◆ **Work to complete**: Write out exactly the line containing "Given: Click the 停止扫描 button" along with each line that follows it in the records below, and no others.
------
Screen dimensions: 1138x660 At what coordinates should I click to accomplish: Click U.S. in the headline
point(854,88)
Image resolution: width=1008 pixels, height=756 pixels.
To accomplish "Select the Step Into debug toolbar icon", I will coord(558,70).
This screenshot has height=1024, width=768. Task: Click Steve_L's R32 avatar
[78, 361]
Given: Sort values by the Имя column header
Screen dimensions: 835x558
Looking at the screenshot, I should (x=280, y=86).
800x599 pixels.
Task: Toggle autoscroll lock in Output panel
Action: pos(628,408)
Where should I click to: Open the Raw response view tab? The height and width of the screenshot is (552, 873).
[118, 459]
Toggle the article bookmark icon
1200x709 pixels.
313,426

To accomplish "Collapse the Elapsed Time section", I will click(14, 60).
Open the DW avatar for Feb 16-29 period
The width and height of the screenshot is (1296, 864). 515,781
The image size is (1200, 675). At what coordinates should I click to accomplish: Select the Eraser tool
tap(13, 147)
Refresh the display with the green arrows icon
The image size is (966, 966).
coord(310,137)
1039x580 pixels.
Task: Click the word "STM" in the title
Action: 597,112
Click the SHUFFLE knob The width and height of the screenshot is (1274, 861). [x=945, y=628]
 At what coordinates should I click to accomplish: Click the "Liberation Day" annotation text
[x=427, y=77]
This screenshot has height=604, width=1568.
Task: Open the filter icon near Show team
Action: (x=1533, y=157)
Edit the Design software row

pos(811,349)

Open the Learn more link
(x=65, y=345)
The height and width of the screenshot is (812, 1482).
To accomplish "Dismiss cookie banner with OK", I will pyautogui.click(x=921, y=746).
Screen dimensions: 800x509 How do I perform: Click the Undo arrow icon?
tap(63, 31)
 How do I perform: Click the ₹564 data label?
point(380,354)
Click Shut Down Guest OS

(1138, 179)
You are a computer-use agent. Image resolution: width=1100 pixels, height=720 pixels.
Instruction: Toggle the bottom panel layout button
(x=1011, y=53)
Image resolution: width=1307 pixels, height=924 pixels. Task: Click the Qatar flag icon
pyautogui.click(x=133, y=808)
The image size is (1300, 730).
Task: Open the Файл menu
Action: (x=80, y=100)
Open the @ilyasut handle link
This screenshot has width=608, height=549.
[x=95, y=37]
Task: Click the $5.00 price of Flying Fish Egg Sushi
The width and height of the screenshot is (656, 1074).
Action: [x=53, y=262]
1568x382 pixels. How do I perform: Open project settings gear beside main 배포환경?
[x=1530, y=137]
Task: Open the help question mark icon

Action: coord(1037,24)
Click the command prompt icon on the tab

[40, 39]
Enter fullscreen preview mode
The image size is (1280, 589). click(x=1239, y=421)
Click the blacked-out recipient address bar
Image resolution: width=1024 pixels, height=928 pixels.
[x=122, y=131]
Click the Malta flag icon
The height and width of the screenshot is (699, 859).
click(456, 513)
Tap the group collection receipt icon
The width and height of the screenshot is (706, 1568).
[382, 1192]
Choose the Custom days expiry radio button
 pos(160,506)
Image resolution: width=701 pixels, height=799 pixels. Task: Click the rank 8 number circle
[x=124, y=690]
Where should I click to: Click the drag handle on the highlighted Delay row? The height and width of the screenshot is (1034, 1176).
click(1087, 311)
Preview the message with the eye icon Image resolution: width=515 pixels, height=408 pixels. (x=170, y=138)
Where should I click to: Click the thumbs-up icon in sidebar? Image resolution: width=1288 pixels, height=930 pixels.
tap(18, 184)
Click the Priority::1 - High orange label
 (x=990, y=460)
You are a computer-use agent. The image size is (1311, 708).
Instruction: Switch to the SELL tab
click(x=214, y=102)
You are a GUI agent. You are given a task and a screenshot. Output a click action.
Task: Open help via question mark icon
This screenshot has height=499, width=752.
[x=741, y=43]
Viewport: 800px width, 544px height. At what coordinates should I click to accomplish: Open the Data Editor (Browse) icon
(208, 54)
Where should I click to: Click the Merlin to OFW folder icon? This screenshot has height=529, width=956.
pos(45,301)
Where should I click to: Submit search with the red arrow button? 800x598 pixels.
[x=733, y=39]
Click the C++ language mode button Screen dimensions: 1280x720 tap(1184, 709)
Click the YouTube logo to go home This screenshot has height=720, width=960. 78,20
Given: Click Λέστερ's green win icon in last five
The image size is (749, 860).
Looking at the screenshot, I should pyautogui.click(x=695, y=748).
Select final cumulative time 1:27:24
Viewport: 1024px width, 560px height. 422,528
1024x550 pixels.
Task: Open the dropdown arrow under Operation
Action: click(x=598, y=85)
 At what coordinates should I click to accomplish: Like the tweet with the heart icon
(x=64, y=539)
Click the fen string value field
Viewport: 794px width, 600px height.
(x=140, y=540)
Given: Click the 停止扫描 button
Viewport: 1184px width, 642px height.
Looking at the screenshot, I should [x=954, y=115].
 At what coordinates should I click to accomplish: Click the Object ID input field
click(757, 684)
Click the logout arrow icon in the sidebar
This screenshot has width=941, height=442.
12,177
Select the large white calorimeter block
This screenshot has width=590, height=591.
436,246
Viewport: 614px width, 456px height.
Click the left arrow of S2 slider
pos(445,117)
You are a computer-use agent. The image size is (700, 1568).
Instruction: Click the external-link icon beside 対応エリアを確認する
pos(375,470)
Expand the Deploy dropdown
------
◆ **Response**:
Given: Click the 停止扫描 button
Viewport: 1184px width, 642px height.
Looking at the screenshot, I should [x=954, y=115].
 At what coordinates should I click to accomplish: Click the Object ID input field
click(757, 684)
Click the logout arrow icon in the sidebar
This screenshot has width=941, height=442.
12,177
Select the large white calorimeter block
This screenshot has width=590, height=591.
436,246
Viewport: 614px width, 456px height.
Click the left arrow of S2 slider
pos(445,117)
You are a computer-use agent. The image size is (700, 1568).
Instruction: Click the external-link icon beside 対応エリアを確認する
pos(375,470)
Expand the Deploy dropdown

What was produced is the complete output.